Na+ riboswitches regulate genes for diverse physiological processes in bacteria
Neil A. White, Harini Sadeeshkumar, Anna Sun, Narasimhan Sudarsan, Ronald R. Breaker
Abstract
Abstract Organisms presumably have mechanisms to monitor and physiologically adapt to changes in cellular Na + concentrations. Only a single bacterial protein has previously been demonstrated to selectively sense Na + and regulate gene expression. Here we report a riboswitch class, previously called the ‘DUF1646 motif’, whose members selectively sense Na + and regulate the expression of genes relevant to sodium biology. Many proteins encoded by Na + -riboswitch-regulated genes are annotated as metal ion transporters, whereas others are involved in mitigating osmotic stress or harnessing Na + gradients for ATP production.

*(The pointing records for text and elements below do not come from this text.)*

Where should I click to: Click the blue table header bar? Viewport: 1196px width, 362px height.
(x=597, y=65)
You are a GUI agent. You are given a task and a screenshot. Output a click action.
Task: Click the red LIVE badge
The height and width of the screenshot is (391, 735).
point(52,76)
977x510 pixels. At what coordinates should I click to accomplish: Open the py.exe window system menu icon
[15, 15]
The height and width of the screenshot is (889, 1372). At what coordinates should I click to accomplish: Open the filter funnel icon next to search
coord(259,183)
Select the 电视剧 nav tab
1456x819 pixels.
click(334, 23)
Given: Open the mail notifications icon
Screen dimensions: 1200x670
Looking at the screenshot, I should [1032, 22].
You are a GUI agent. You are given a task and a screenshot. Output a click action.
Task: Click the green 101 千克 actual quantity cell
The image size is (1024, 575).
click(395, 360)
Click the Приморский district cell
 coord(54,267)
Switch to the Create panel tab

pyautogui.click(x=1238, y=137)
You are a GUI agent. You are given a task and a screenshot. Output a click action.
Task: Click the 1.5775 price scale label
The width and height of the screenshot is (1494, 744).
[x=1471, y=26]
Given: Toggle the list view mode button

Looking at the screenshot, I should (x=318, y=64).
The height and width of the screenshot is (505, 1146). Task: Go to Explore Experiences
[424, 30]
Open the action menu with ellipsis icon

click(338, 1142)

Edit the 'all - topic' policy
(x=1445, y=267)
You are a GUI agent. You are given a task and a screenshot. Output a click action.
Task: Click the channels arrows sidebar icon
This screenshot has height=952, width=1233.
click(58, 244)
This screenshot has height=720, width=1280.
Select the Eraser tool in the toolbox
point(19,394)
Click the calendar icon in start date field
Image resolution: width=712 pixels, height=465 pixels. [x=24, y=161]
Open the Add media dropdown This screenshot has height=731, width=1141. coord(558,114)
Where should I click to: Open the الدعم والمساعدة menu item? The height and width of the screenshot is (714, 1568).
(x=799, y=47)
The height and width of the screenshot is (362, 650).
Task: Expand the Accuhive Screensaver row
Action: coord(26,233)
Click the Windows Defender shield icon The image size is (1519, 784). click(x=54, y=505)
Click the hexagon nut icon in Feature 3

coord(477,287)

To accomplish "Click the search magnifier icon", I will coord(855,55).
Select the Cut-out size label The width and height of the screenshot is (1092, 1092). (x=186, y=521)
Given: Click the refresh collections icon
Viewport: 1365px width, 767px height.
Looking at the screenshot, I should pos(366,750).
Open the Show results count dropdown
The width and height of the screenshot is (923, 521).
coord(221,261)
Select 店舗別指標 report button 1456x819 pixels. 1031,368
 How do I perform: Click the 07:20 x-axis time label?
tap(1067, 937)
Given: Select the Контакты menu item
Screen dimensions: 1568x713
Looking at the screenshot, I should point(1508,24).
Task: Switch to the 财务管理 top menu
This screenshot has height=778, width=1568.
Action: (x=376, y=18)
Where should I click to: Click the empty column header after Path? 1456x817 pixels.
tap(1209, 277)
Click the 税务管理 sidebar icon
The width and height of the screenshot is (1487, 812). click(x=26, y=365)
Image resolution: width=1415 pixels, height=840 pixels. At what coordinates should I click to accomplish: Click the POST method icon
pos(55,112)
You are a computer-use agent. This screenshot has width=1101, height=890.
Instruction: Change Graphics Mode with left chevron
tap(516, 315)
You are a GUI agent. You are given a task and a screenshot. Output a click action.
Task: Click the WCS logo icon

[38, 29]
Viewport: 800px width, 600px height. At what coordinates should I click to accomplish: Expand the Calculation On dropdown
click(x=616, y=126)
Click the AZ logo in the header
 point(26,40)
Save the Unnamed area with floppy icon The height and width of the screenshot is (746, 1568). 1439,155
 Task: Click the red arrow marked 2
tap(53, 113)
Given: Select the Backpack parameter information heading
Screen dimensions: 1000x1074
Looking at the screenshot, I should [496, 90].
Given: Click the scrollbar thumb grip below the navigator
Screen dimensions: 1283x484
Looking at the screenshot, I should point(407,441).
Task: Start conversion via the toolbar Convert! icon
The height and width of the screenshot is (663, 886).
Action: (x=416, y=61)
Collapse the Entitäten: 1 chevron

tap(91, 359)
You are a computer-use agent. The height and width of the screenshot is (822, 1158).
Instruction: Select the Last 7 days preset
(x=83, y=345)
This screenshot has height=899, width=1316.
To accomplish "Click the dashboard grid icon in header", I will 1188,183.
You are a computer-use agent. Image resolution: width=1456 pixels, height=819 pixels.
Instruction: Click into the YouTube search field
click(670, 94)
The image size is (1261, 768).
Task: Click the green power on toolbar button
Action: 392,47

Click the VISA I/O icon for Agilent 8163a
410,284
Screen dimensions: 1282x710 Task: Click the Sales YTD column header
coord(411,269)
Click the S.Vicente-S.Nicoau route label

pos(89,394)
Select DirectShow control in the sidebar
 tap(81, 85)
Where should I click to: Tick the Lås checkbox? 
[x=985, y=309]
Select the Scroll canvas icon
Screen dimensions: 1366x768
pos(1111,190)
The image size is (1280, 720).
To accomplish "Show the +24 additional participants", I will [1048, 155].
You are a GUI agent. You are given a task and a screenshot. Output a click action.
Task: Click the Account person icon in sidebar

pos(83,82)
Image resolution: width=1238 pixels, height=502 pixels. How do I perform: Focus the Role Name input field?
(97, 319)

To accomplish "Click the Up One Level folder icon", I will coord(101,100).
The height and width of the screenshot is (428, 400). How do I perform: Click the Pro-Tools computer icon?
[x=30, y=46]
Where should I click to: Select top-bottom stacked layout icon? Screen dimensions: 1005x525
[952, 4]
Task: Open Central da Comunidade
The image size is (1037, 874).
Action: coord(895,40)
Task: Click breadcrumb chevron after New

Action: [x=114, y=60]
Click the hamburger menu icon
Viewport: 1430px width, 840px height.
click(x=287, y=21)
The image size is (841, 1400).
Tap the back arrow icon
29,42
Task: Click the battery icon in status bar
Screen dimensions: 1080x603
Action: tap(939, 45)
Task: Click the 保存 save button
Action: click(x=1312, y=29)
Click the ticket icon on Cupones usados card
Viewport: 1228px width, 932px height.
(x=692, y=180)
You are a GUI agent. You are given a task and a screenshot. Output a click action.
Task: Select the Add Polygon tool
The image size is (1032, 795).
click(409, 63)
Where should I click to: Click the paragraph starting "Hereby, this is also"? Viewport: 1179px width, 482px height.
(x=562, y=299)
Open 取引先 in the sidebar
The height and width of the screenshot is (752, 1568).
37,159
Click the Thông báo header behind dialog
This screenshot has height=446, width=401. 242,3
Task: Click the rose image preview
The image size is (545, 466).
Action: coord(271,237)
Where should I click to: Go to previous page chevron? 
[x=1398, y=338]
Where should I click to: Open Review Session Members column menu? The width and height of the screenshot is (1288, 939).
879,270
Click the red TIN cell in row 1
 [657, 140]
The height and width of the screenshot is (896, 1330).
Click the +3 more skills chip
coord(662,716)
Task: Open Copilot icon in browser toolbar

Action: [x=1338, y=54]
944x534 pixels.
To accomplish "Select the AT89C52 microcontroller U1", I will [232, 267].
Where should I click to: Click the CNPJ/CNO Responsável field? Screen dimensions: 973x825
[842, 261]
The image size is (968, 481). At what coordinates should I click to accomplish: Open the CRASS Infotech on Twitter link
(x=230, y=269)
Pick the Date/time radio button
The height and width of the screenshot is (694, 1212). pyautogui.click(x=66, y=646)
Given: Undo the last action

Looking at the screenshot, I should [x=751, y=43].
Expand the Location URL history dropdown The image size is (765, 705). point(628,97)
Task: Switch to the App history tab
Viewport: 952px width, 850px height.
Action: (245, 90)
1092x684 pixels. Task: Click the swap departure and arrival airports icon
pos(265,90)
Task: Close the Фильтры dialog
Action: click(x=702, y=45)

Na + riboswitches exhibit dissociation constants in the low mM range, and strongly reject all other alkali and alkaline earth ions. Likewise, only Na + triggers riboswitch-mediated transcription and gene expression changes. These findings reveal that some bacteria use Na + riboswitches to monitor, adjust and exploit Na + concentrations and gradients, and in some instances collaborate with c-di-AMP riboswitches to coordinate gene expression during osmotic stress.